┏━━
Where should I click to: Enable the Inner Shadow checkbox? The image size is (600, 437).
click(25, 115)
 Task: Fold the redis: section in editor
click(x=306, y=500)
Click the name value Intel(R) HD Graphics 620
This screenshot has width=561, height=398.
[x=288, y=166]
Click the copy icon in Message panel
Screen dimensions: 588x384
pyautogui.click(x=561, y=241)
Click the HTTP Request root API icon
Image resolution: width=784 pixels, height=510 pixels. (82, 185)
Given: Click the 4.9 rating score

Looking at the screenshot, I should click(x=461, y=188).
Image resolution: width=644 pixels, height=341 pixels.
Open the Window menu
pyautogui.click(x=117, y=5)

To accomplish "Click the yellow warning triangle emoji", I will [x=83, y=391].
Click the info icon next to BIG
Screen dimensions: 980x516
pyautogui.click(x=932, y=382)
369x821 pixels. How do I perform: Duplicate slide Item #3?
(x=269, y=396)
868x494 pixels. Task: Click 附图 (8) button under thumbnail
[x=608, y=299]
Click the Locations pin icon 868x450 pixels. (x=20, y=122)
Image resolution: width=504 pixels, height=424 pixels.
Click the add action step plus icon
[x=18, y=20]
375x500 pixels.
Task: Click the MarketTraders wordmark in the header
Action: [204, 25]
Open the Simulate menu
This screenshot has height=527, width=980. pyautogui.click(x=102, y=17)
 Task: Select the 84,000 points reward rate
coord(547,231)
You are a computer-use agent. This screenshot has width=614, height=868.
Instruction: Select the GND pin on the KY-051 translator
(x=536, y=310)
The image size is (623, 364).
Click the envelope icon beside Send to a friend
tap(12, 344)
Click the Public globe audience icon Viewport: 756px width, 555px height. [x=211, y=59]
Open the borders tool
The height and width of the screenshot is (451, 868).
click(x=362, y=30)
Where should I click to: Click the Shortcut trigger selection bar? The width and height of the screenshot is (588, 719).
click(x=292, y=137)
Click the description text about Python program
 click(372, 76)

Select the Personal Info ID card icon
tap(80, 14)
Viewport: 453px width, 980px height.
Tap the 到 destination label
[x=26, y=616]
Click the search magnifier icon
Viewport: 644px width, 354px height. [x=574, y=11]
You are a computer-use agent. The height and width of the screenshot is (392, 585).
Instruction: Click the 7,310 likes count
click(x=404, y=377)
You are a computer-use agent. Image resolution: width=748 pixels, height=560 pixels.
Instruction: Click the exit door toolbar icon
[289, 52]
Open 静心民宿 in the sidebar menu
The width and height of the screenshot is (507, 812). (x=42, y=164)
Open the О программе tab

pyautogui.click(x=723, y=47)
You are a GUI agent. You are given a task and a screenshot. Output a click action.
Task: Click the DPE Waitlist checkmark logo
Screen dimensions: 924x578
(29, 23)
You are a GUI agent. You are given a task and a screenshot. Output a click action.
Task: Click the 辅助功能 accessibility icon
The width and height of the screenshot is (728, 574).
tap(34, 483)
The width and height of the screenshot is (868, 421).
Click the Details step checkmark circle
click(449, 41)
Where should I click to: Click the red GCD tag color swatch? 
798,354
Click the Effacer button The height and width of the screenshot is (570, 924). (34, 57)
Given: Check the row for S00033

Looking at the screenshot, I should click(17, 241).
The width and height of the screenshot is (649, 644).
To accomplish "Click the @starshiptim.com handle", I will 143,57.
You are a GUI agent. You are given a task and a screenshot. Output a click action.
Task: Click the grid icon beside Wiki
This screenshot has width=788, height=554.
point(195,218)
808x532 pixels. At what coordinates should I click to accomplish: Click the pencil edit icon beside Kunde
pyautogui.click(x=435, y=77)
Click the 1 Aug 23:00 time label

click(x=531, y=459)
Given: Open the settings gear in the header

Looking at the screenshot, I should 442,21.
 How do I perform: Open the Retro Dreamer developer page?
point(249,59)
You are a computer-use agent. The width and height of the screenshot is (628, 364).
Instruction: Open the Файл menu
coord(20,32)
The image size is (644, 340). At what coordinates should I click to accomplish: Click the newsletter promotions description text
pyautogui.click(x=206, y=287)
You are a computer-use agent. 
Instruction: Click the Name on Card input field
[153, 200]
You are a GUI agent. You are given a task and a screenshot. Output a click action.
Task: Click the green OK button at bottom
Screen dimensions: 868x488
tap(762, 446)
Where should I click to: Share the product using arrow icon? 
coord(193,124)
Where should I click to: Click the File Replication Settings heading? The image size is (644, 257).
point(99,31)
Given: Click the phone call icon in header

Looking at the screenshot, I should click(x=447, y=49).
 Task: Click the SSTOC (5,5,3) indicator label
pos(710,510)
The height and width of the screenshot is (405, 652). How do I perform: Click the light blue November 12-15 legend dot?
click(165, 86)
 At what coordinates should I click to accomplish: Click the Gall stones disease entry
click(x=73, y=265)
┗━━
> _Work instructions_
Every record is to be repeated exactly as written.

> _Your solution_
Where should I click to: Enable the Inner Shadow checkbox? The image size is (600, 437).
click(25, 115)
 Task: Fold the redis: section in editor
click(x=306, y=500)
Click the name value Intel(R) HD Graphics 620
This screenshot has width=561, height=398.
[x=288, y=166]
Click the copy icon in Message panel
Screen dimensions: 588x384
pyautogui.click(x=561, y=241)
Click the HTTP Request root API icon
Image resolution: width=784 pixels, height=510 pixels. (82, 185)
Given: Click the 4.9 rating score

Looking at the screenshot, I should click(x=461, y=188).
Image resolution: width=644 pixels, height=341 pixels.
Open the Window menu
pyautogui.click(x=117, y=5)

To accomplish "Click the yellow warning triangle emoji", I will [x=83, y=391].
Click the info icon next to BIG
Screen dimensions: 980x516
pyautogui.click(x=932, y=382)
369x821 pixels. How do I perform: Duplicate slide Item #3?
(x=269, y=396)
868x494 pixels. Task: Click 附图 (8) button under thumbnail
[x=608, y=299]
Click the Locations pin icon 868x450 pixels. (x=20, y=122)
Image resolution: width=504 pixels, height=424 pixels.
Click the add action step plus icon
[x=18, y=20]
375x500 pixels.
Task: Click the MarketTraders wordmark in the header
Action: [204, 25]
Open the Simulate menu
This screenshot has height=527, width=980. pyautogui.click(x=102, y=17)
 Task: Select the 84,000 points reward rate
coord(547,231)
You are a computer-use agent. This screenshot has width=614, height=868.
Instruction: Select the GND pin on the KY-051 translator
(x=536, y=310)
The image size is (623, 364).
Click the envelope icon beside Send to a friend
tap(12, 344)
Click the Public globe audience icon Viewport: 756px width, 555px height. [x=211, y=59]
Open the borders tool
The height and width of the screenshot is (451, 868).
click(x=362, y=30)
Where should I click to: Click the Shortcut trigger selection bar? The width and height of the screenshot is (588, 719).
click(x=292, y=137)
Click the description text about Python program
 click(372, 76)

Select the Personal Info ID card icon
tap(80, 14)
Viewport: 453px width, 980px height.
Tap the 到 destination label
[x=26, y=616]
Click the search magnifier icon
Viewport: 644px width, 354px height. [x=574, y=11]
You are a computer-use agent. The height and width of the screenshot is (392, 585).
Instruction: Click the 7,310 likes count
click(x=404, y=377)
You are a computer-use agent. Image resolution: width=748 pixels, height=560 pixels.
Instruction: Click the exit door toolbar icon
[289, 52]
Open 静心民宿 in the sidebar menu
The width and height of the screenshot is (507, 812). (x=42, y=164)
Open the О программе tab

pyautogui.click(x=723, y=47)
You are a GUI agent. You are given a task and a screenshot. Output a click action.
Task: Click the DPE Waitlist checkmark logo
Screen dimensions: 924x578
(29, 23)
You are a GUI agent. You are given a task and a screenshot. Output a click action.
Task: Click the 辅助功能 accessibility icon
The width and height of the screenshot is (728, 574).
tap(34, 483)
The width and height of the screenshot is (868, 421).
Click the Details step checkmark circle
click(449, 41)
Where should I click to: Click the red GCD tag color swatch? 
798,354
Click the Effacer button The height and width of the screenshot is (570, 924). (34, 57)
Given: Check the row for S00033

Looking at the screenshot, I should click(17, 241).
The width and height of the screenshot is (649, 644).
To accomplish "Click the @starshiptim.com handle", I will 143,57.
You are a GUI agent. You are given a task and a screenshot. Output a click action.
Task: Click the grid icon beside Wiki
This screenshot has width=788, height=554.
point(195,218)
808x532 pixels. At what coordinates should I click to accomplish: Click the pencil edit icon beside Kunde
pyautogui.click(x=435, y=77)
Click the 1 Aug 23:00 time label

click(x=531, y=459)
Given: Open the settings gear in the header

Looking at the screenshot, I should 442,21.
 How do I perform: Open the Retro Dreamer developer page?
point(249,59)
You are a computer-use agent. The width and height of the screenshot is (628, 364).
Instruction: Open the Файл menu
coord(20,32)
The image size is (644, 340). At what coordinates should I click to accomplish: Click the newsletter promotions description text
pyautogui.click(x=206, y=287)
You are a computer-use agent. 
Instruction: Click the Name on Card input field
[153, 200]
You are a GUI agent. You are given a task and a screenshot. Output a click action.
Task: Click the green OK button at bottom
Screen dimensions: 868x488
tap(762, 446)
Where should I click to: Share the product using arrow icon? 
coord(193,124)
Where should I click to: Click the File Replication Settings heading? The image size is (644, 257).
point(99,31)
Given: Click the phone call icon in header

Looking at the screenshot, I should click(x=447, y=49).
 Task: Click the SSTOC (5,5,3) indicator label
pos(710,510)
The height and width of the screenshot is (405, 652). How do I perform: Click the light blue November 12-15 legend dot?
click(165, 86)
 At what coordinates should I click to accomplish: Click the Gall stones disease entry
click(x=73, y=265)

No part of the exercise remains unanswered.